Or when the vacuum is not enough.
Anyone who works with PostgreSQL, whether a DBA or a developer, at some point encountered vacuum. All DBAs have configured vacuum and most developers have experienced decreased database performance and slow query performance due to the vacuum.
Though vacuum may seems as a black box to developers, most DBAs know how important vacuum and its configurations are. To those who are unfamiliar with vacuum, it is basically a garbage collector which cleans the database. Someone might ask – what does it clean my database from? Here, I would like to provide a brief overview, whilst you can find a detailed answer in the official PostgreSQL documentation.
Whilst handling data PostgreSQL provides individual snapshots of it to each client. Eventually, with the update and delete operations some data in the snapshots become obsolete, but still exist in the database and occupy space in tables’ and indexes’ datafiles. The result is datafile fragmentation and overall performance degradation. Here is where vacuum comes into play, its main goal is to clean this unneeded data (the dead rows) from tables and indexes, and to free up space for new data.
Of course, the world isn’t perfect and vacuum has its own particularities. For example, after vacuum has done its work, the space doesn’t actually becomes free, it’s only available for reuse within vacuumed table or index. Thus, it may seem that the size of the table or index has been reduced. In fact, after vacuuming the size is exactly the same as before the vacuum. This is something that many beginner Postgres users are confused by.
Another example are specific workloads where vacuum is powerless or is unable to do its work efficiently. Let’s take idle transactions, they defer cleanup of dead rows and lead to tables or indexes bloat. Therefore, idle transactions, and even regular long transactions harm database and must be avoided.
Another interesting example is the intensively updated tables with high number of indexes, in this case, when the vacuum processes such tables and their indexes, a high amount of updates trigger a new vacuum on that table, and we might see endless vacuum on that table. Even the aggressively configured vacuum wouldn’t be helpful in this case and the result – tables bloat.

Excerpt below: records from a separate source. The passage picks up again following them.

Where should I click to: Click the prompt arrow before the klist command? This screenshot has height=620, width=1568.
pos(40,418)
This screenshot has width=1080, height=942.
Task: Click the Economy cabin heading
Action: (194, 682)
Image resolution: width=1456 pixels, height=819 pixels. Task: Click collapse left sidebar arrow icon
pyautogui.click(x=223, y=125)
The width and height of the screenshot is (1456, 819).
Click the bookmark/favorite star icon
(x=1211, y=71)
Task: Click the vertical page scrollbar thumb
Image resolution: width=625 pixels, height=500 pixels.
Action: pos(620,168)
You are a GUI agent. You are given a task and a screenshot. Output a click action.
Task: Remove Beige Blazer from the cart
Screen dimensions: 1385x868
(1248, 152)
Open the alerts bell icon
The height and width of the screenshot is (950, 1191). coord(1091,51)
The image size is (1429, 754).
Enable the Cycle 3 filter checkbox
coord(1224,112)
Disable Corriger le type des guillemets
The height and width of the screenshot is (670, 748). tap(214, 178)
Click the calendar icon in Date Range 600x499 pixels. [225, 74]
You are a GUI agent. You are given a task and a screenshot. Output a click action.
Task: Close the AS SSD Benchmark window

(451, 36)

You might also remember other similar cases with the same outcome – none of the vacuum configurations help and it seems impossible to return the occupied space. Of course, Postgres has VACUUM FULL feature, but it blocks access to the table, not only for writes but also for read SELECT queries. This is often unacceptable especially in production environment.
There is a way out, however, PostgreSQL is an open source and it has a great community. Community offers many tools for PostgreSQL and there are few tools which address VACUUM FULL limitations and do its work without blocking access to the processed table.
The first tool is pg_repack. It works like VACUUM FULL on steroids, it creates а new table and moves data from the old one to the new. To avoid the exclusive table locking, an additional log table is created to log changes made in the original table, and added a trigger that logs INSERT/UPDATE/DELETEs to the log table. When data from original tables has been imported into the new one and indexes are rebuilt, the changes from the log table are applied and finally, pg_repack swaps tables including indexes and drops the old, original table. This is quite simple and reliable process, but it has one caveat – extra space equals to an original table with its indexes plus some space for log table has to be reserved.
This is the main function of pg_repack, however, it has a few additional interesting features that allow you to:
- process only indexes without parent table.
- move tables and indexes between tablespaces – it’s helpful to balance IO or move archived partitions between fast SSD and slow HDD storages permanently for databases clients.
- perform a non-blocking CLUSTER ordered by the specified columns.
- speed up indexes build process with concurrent workers.
- cancel queries if they block pg_repack.
So, pg_repack looks nice and as you can see pg_repack is speed oriented, so it should be remembered that its inaccurate usage might lead to extreme disk IO and drop client queries’ performance.
Another community tool is pgcompacttable (also known as compactor) is another tool which helps to compress tables and indexes and achieve their optimal size.
Pgcompacttable works in different manner than pg_repack. It uses one interesting feature of PostgreSQL when it does INSERT or UPDATE operations – all new versions of rows go to available space at the beginning of the table. This is really important, because if starts updating all rows in the table from the end and moves backwards to the table beginning. Eventually all rows will fill all the available space and freed up space at the bottom of the table can be truncated by regular vacuum. Using special system column – ctid it’s possible to update rows and moving them from the end of table to the beginning. Thus pgcompacttable with batches of updates and vacuums forces PostgreSQL to move rows within tables and table finally becomes compacted.
Pgcompacttable has additional interesting feature that is worth mentioning, which somewhat intersects with pg_repack features:
- ability to process only indexes without parent table.
- ability to adjust performance impact caused by pgcompacttable
What to choose? Here is a short checklist that might be handy for choosing your tool:
1. Does the database has performance reserves? Is it important to keep clients queries performance?
Yes – pgcompacttable, No – pg_repack.
2. Do I need to move tables or indexes between tablespaces?
Yes – pg_repack, No – pgcompacttable.
3. Do I have a free reserved space for maintenance?
Yes – pg_repack, No – pgcompacttable.
In any case, it is always a good idea to keep both tools on your server.